Officials say all phases of this plan require following strict guidelines for social distancing and sanitization, including:

· Those over age 65 and/or with a co-morbidity will be encouraged to consider not returning to Mass just yet, and anyone showing any symptoms of sickness, or anyone who has a household member who is sick or showing symptoms of sickness should not come to church.

· The church will be thoroughly sanitized/cleaned before and after each service, including all entryways and doors. Holy water fonts will be empty, and hymnals removed.

· Hand sanitizer will be available at all churches.

· All local safety orders specifically relating to proper face coverings will be followed.

· People will be instructed to not engage in any physical touch, such as by greeting each other.

· Signs and other instructions will encourage normal safe practices necessary to avoid the spread (e.g. cough or sneeze into a shirtsleeve, handkerchief, or tissue; avoid touching the eyes, nose, and mouth).

· Ventilation will be increased as much as possible by opening windows and doors, as weather permits.

· The sign of peace and distribution of the Precious Blood is suspended.

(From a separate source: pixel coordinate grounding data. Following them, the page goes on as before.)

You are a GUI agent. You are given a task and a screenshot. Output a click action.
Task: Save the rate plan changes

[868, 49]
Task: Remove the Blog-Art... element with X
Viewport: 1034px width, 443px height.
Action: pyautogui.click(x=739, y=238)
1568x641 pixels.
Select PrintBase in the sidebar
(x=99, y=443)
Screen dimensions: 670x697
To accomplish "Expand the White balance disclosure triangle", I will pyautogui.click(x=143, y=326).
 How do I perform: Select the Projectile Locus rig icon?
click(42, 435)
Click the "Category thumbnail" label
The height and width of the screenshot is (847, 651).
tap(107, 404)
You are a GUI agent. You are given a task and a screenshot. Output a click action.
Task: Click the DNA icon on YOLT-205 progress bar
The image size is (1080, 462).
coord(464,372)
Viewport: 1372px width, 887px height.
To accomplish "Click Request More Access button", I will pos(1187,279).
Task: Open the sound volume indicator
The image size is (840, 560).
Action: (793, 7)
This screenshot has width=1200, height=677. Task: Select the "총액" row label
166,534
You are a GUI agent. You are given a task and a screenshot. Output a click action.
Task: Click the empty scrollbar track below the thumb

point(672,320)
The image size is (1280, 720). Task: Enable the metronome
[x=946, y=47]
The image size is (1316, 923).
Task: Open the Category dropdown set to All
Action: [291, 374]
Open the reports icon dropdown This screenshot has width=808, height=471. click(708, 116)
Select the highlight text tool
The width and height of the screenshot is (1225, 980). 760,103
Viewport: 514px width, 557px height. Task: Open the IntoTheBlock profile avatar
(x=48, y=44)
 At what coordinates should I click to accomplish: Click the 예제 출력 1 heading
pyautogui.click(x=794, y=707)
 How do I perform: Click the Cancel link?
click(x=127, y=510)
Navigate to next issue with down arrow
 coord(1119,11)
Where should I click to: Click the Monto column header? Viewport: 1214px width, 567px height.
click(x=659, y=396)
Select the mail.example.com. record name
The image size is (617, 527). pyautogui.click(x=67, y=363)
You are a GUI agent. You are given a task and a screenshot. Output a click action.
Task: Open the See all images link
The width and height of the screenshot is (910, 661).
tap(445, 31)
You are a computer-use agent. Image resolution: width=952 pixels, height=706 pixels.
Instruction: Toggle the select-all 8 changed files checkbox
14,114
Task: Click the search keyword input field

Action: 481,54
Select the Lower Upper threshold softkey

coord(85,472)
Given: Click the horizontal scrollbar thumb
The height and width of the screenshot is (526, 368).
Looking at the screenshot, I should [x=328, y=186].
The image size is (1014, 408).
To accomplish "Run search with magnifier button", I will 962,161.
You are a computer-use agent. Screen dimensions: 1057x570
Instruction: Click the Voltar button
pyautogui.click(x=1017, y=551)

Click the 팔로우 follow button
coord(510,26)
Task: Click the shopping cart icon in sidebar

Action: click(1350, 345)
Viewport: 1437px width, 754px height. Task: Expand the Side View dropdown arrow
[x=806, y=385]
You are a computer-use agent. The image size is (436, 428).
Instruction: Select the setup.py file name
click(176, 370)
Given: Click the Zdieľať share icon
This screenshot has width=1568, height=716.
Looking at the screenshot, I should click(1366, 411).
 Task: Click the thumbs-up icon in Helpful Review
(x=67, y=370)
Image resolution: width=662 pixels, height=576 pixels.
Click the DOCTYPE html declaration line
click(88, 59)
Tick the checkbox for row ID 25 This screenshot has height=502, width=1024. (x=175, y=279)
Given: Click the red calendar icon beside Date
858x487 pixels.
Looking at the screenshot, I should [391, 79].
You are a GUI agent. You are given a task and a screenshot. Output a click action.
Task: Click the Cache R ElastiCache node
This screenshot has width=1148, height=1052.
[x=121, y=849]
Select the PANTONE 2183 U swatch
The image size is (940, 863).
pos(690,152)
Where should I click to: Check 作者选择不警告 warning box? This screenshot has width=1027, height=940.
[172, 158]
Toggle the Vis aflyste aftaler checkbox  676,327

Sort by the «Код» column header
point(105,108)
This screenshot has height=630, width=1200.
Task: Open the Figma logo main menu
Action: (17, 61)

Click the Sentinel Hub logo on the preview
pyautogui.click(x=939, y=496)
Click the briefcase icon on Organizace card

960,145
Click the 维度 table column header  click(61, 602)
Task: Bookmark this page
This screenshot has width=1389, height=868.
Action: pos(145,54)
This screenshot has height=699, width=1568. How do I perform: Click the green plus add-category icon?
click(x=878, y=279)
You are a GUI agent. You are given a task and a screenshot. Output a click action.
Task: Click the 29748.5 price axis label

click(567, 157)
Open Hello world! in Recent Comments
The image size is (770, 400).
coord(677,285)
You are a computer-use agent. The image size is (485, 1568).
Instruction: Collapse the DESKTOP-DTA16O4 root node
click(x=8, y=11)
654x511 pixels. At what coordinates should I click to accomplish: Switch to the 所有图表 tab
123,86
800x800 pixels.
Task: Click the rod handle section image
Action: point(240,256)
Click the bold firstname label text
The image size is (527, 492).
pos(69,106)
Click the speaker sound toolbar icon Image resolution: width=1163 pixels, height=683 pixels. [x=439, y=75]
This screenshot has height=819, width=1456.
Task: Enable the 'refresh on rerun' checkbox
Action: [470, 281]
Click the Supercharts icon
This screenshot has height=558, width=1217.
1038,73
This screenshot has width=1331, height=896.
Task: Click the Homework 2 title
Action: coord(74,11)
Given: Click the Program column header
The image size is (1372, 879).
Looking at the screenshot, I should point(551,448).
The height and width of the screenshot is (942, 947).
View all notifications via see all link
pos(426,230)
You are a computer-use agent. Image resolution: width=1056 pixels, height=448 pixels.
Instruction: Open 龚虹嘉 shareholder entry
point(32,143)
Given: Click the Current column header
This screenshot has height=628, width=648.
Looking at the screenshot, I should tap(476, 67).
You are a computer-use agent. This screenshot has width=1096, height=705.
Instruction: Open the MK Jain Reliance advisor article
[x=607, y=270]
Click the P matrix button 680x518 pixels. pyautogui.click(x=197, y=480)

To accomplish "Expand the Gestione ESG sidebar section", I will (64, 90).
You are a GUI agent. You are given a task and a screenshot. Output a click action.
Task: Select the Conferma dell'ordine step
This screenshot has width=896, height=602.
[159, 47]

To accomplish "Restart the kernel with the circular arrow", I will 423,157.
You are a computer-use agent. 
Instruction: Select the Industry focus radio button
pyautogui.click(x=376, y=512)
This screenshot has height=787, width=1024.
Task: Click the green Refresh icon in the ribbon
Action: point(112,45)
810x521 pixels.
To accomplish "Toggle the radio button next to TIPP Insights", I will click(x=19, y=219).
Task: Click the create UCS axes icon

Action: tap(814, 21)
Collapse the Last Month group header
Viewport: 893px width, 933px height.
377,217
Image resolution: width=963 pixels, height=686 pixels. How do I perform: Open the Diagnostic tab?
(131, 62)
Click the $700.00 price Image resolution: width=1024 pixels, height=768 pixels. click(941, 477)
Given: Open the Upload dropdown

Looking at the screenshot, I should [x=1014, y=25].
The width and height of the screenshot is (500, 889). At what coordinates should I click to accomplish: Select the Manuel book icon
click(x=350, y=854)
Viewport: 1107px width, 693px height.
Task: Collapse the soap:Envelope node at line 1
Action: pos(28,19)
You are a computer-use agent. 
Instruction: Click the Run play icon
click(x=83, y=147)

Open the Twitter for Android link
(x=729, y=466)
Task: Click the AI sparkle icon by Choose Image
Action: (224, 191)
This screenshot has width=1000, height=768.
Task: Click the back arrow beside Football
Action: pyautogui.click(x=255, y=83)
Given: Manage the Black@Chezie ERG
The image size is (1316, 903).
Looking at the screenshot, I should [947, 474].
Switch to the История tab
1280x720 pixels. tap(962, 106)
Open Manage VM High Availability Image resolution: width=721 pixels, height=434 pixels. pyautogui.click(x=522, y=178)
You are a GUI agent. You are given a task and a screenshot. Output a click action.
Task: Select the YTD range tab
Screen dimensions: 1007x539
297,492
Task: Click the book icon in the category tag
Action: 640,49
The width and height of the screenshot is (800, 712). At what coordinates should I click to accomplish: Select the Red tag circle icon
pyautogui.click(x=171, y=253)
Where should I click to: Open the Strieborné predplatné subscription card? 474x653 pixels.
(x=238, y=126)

“The pandemic is far from over so we will begin with small steps,” said Bishop Vann. “Realizing that reinfection is a concern, as we saw occurred in Texas and elsewhere, I am asking our pastors to prepare their churches to ensure that these guidelines are followed without exception.”

The Diocese announced that phase one brings smaller groups of healthy Catholics back to a limited Mass with strict social distancing guidelines and rules. Phase two would allow larger groups while phase three would allow choirs to return to church and social gatherings to resume. 

Catholics should visit the website of their parish for eventual specific instructions on how their parish will offer Masses and how attendance will be allowed, officials said. Many parishes will continue to live stream Masses.

The Diocese encourages anyone who is at-risk or does not feel comfortable attending a public gathering should stay home.